NationsBank $ Amount Loaned for Owner-Occupied Housing—1996

Race

$ Amount Loaned

Percentage

White

$391,176,000

86%

Hispanic

$ 45,582,000

10%

Black

$ 17,986,000

4%

Total

$454,744,000

100%

The announced commitment also suggests that future investment in minority and low and moderate income communities will grow as the financial resources of the merged bank increases. Since NationsBank and Bank of America are presently two of the largest financial institutions in the nation, their current level of performance in community lending should serve as a good indicator of the merged bank’s potential to meet the credit needs of underserved communities. NationsBank is the largest bank by asset size in Texas ($60 billion). However, it is not the largest home mortgage lender among minority and low income communities. In addition, the most recent HMDA figures show Hispanic and African American applicants in Texas are two to three times as likely to be denied for a home loan by NationsBank than a white applicant. In Texas, Bank of America primarily targets low income and minority communities with manufactured housing loans, which are substantially more expensive than conventional home loans.
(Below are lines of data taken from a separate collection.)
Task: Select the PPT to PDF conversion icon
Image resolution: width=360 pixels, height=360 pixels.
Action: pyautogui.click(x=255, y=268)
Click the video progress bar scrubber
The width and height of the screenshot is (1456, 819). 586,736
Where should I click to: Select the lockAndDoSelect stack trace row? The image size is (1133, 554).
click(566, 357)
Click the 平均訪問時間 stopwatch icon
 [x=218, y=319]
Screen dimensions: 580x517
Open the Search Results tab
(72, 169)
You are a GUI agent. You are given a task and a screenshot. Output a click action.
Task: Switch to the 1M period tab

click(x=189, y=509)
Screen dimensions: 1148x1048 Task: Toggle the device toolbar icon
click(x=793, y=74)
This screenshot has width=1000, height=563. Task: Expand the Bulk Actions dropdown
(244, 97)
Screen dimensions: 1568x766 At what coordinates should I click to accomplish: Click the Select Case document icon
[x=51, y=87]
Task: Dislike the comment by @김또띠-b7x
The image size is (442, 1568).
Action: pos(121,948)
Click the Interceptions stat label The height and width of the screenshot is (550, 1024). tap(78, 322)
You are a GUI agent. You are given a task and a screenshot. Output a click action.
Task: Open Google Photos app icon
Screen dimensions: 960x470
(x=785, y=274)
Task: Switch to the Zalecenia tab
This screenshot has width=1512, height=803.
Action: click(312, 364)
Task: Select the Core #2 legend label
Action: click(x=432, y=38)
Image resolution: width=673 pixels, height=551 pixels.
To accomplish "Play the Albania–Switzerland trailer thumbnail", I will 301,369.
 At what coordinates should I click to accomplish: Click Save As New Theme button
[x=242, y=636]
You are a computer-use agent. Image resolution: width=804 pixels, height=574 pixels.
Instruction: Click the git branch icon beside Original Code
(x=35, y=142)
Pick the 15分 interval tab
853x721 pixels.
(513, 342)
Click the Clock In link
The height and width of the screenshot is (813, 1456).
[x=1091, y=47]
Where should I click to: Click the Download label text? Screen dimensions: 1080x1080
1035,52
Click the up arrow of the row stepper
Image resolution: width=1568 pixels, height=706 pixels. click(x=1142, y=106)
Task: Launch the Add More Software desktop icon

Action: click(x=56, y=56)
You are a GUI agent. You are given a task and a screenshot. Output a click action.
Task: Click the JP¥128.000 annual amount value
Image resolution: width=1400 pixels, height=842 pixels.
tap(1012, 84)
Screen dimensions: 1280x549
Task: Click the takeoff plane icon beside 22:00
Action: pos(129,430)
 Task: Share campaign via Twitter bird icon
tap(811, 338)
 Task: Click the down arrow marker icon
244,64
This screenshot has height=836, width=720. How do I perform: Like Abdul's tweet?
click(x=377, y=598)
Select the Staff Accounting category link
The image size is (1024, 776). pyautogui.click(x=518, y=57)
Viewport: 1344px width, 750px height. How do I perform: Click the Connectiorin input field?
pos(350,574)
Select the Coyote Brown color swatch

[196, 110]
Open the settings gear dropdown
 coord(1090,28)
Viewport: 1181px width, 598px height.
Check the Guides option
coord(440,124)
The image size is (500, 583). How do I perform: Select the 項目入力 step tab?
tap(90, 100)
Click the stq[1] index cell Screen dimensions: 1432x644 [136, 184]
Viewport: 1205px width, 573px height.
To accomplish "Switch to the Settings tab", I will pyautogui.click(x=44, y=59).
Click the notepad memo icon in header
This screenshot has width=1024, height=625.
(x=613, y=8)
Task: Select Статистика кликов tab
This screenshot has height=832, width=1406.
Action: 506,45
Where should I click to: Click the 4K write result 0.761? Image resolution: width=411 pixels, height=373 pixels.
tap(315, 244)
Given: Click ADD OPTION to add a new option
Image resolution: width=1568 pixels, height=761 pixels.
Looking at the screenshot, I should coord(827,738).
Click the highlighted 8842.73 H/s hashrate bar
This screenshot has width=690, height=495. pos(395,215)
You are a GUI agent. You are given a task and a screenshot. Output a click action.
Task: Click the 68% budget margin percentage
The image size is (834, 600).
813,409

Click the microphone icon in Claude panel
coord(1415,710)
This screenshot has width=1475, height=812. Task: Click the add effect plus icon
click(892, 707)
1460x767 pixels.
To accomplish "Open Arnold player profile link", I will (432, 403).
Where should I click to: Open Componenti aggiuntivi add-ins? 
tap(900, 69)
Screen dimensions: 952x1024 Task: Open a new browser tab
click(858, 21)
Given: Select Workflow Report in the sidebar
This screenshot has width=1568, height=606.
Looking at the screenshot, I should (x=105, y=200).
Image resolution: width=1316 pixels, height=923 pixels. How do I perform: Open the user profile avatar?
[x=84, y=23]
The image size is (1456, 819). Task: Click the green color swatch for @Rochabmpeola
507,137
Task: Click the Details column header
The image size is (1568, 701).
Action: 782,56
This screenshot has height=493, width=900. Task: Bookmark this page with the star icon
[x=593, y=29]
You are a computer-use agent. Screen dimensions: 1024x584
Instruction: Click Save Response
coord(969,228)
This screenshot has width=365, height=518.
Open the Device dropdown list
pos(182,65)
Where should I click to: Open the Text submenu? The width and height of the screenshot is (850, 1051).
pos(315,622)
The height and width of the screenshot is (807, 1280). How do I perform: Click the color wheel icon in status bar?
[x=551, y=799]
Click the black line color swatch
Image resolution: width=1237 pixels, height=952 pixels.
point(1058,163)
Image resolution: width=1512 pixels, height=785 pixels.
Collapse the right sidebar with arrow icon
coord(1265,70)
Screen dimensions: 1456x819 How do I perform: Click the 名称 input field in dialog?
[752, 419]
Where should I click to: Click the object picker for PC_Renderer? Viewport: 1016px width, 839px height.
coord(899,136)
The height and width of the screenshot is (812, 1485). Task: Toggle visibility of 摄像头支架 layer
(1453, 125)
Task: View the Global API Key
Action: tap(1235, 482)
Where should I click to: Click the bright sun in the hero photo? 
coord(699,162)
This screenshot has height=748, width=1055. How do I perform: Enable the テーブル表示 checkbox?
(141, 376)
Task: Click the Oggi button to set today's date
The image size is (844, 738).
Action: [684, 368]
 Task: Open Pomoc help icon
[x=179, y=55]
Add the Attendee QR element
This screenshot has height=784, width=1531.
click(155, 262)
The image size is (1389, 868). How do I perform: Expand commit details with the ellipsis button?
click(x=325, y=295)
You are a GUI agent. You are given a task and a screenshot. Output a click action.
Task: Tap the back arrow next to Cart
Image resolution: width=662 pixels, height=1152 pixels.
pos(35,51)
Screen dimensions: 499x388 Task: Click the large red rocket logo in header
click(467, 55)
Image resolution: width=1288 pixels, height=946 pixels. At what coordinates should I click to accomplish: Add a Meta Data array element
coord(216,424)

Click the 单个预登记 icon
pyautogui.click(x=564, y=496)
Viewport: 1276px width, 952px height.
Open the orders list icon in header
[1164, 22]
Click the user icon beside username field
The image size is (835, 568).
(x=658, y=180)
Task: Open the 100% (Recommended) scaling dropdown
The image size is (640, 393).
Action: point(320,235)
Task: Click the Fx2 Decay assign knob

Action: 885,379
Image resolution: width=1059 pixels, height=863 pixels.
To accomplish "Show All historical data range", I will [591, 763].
If the merged bank is to lead the financial industry in community lending and investment as it asserts it will, current lending patterns of the merging banks warrant close scrutiny. In Texas, these patterns do not promote the revitalization of inner city communities.

5. Absence of targets to serve low and very low income consumers

The NationsBank announcement lacks targeting to ensure that a significant portion of the credit will serve low and very low income consumers. Instead, it generally lumps together low and moderate consumers and communities. Very low income consumers are the group that requires the most thought, outreach, and creativity to serve. A close reading of the NationsBank announcement reveals that it could satisfy the announced goal for housing by counting a variety of loans that won’t go to low income or very low income consumers. The announcement permits the merged bank to count all of the following toward its housing goal:

1. all home loans to minority applicants in any neighborhood and of any income level;

2. all loans to buy or build properties in low and moderate income census tracts (apparently including gentrification projects not designed to be affordable to current neighborhood residents); and

3. and all single-family dwelling lending for housing in low to moderate income geographies regardless of the income of the borrower.

 

These are all appropriate and useful forms of credit. However, the $115 billion ten-year housing goal could be fully satisfied with these types of loans, without extending any credit to a low income single-family home buyer or to support the financing of multi-family units affordable to low income and very low income people.

In the San Francisco MSA, the 100% of median target in the bank’s CRA pledge means that goal credit could support lending in apartments to serve families earning $61,300 per year. In Los Angeles the 100% of median standard means that the goal credit could be used to support loans for homes and apartments targeted to families earning $46,900 a year. Meanwhile, nonprofits producing affordable housing in California often are targeting people earning just a fraction of the area median income.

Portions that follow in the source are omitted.